The Rosenthal effect is a psychological phenomenon where higher expectations lead to an increase in performance. It is also commonly known as the Pygmalion effect, demonstrating how one person's beliefs about another can become a self-fulfilling prophecy.
How does the Rosenthal effect work?
The effect operates through a cycle of expectations and subtle, often non-verbal, cues that influence behavior.
- A person in authority (e.g., a teacher or manager) forms an expectation about someone else.
- They unconsciously treat that person differently based on that belief.
- The recipient of this treatment internalizes these cues and adjusts their behavior and self-concept to match the expectation.
- This ultimately leads the initial expectation to come true, thereby confirming it.
What was Rosenthal's original experiment?
Psychologist Robert Rosenthal and elementary school principal Lenore Jacobson conducted a landmark study in 1968. They told teachers that certain students had been identified as "bloomers" who would show significant intellectual growth based on a special test. In reality, these students were chosen at random.
| What They Were Told | What Actually Happened |
|---|---|
| Some students were "bloomers." | Students were selected randomly. |
| They would show significant IQ gains. | There was no prior indication of high potential. |
When tested eight months later, these randomly chosen "bloomers" showed significantly greater gains in IQ compared to their peers, simply because their teachers expected them to.
Where is the Rosenthal effect seen?
This bias has profound implications across many fields:
- Education: Teacher expectations affecting student achievement.
- Workplace: Manager expectations influencing employee performance and career progression.

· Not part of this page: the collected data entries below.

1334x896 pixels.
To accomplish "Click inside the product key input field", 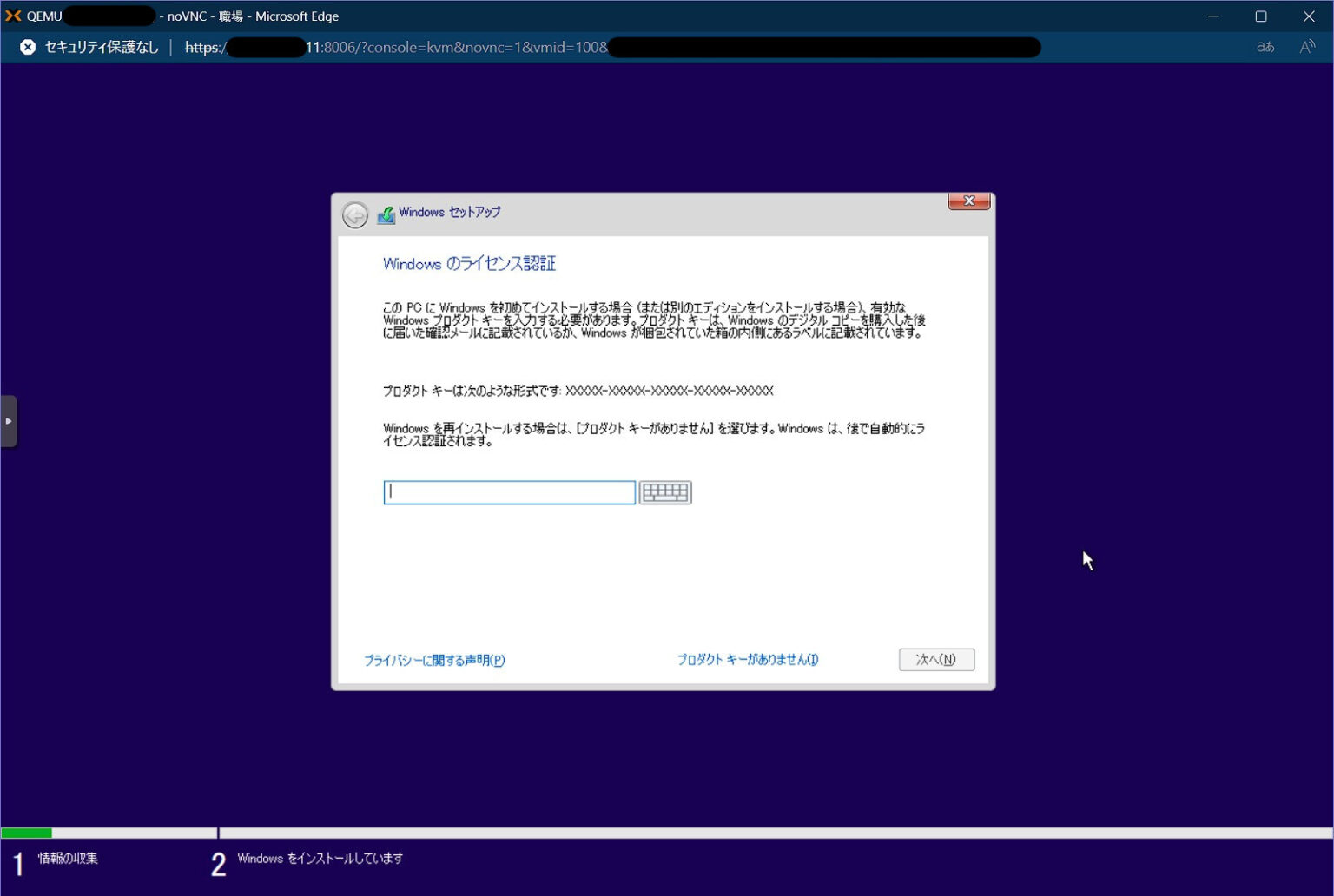I will coord(508,492).
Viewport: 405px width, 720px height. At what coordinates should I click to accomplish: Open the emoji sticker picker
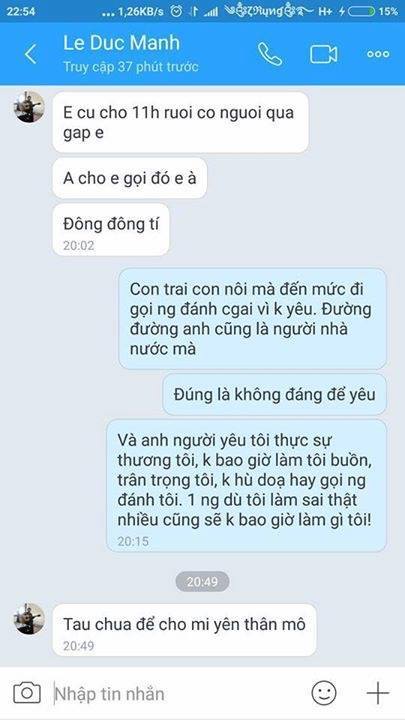324,692
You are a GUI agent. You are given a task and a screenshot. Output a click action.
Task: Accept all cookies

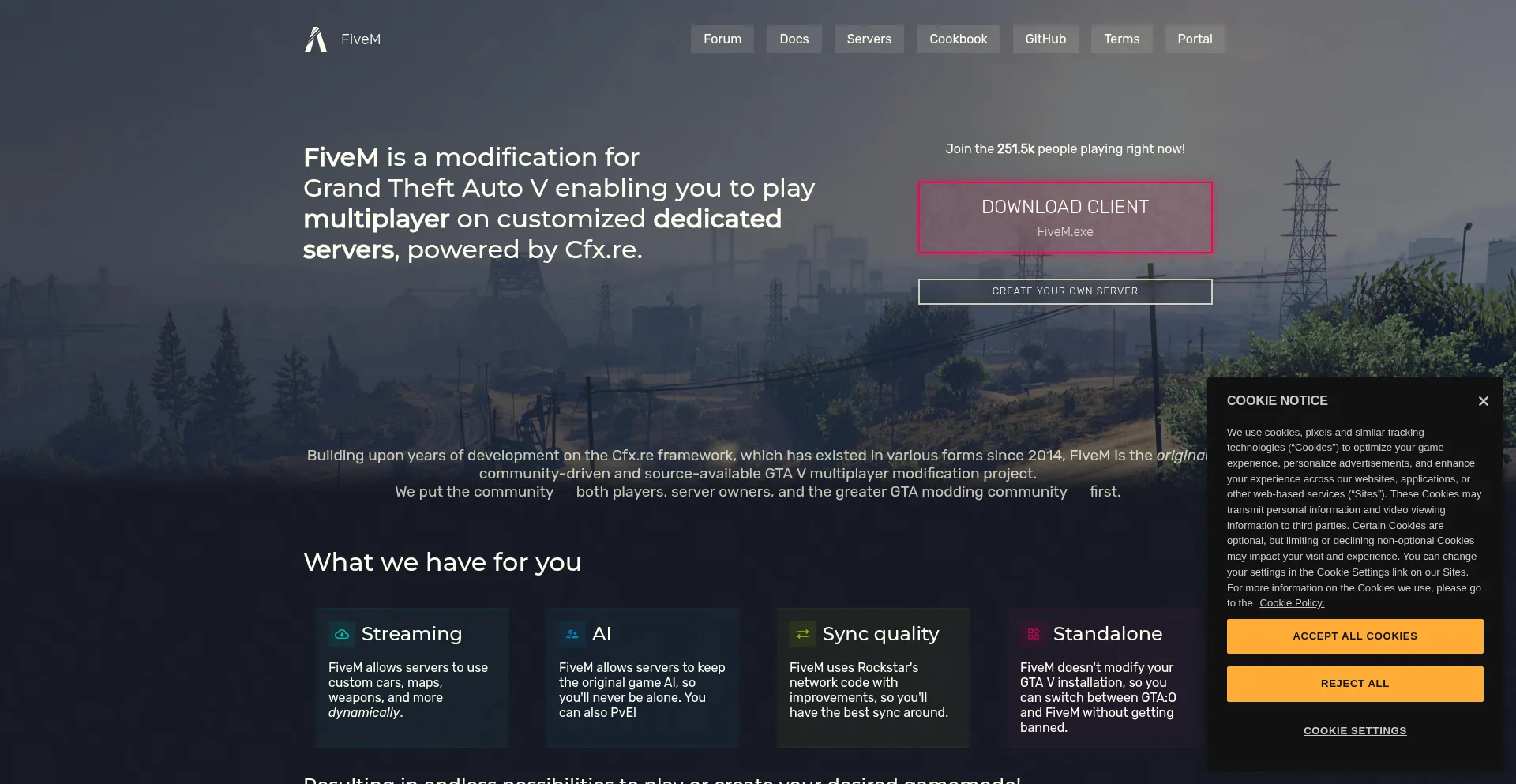[x=1354, y=636]
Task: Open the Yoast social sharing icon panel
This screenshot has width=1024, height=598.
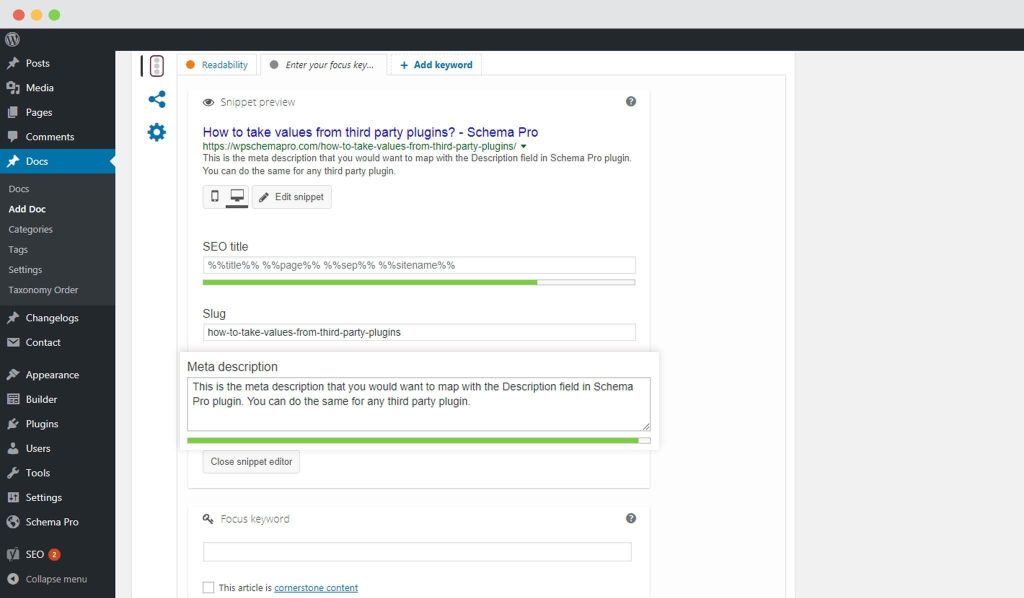Action: coord(156,99)
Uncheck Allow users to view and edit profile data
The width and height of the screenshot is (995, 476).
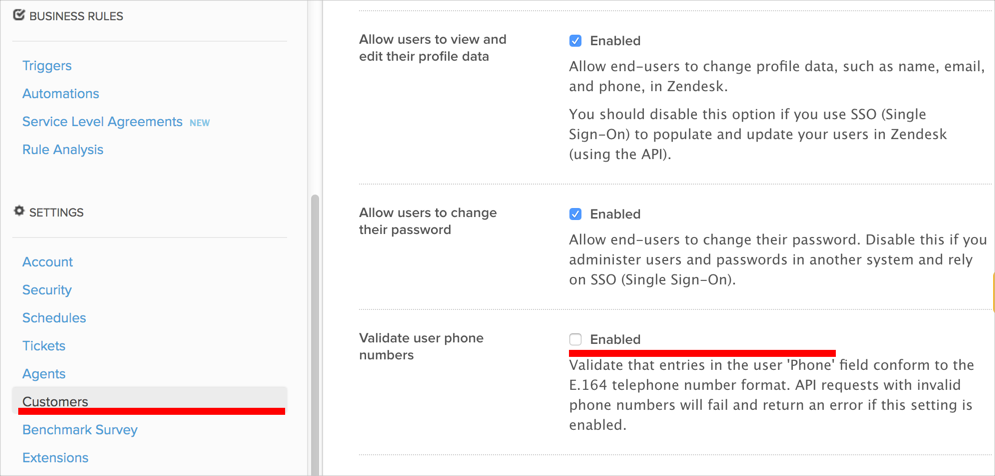click(576, 41)
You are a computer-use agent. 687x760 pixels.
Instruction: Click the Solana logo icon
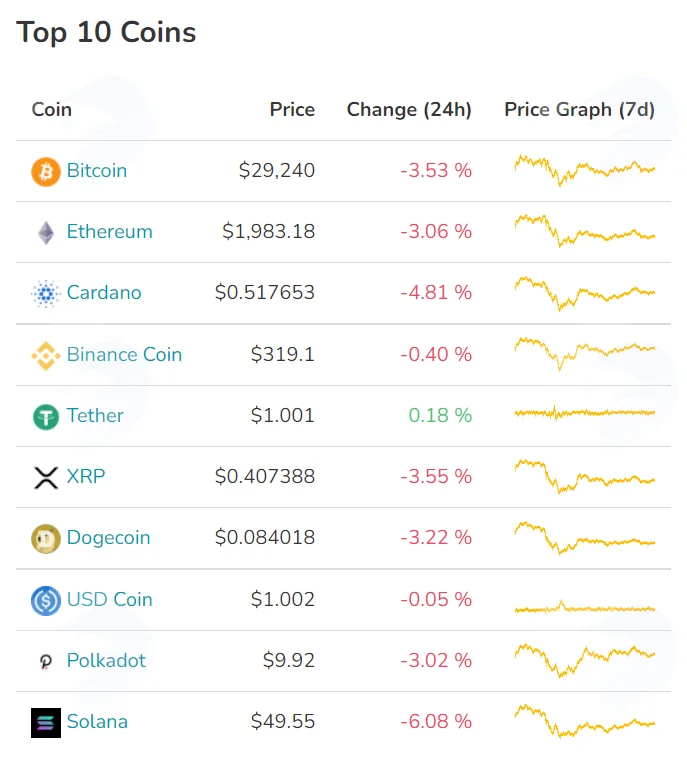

- Research: An experimenter's biased expectations inadvertently affecting the outcome of a study.
- Healthcare: A clinician's positive or negative outlook potentially influencing a patient's recovery.
Rosenthal effect vs. placebo effect: what is the difference?
While related, they are distinct concepts. The placebo effect involves a person's own beliefs improving their condition (e.g., after taking a sugar pill). The Rosenthal effect is interpersonal, where the expectations of one person directly affect the performance of another.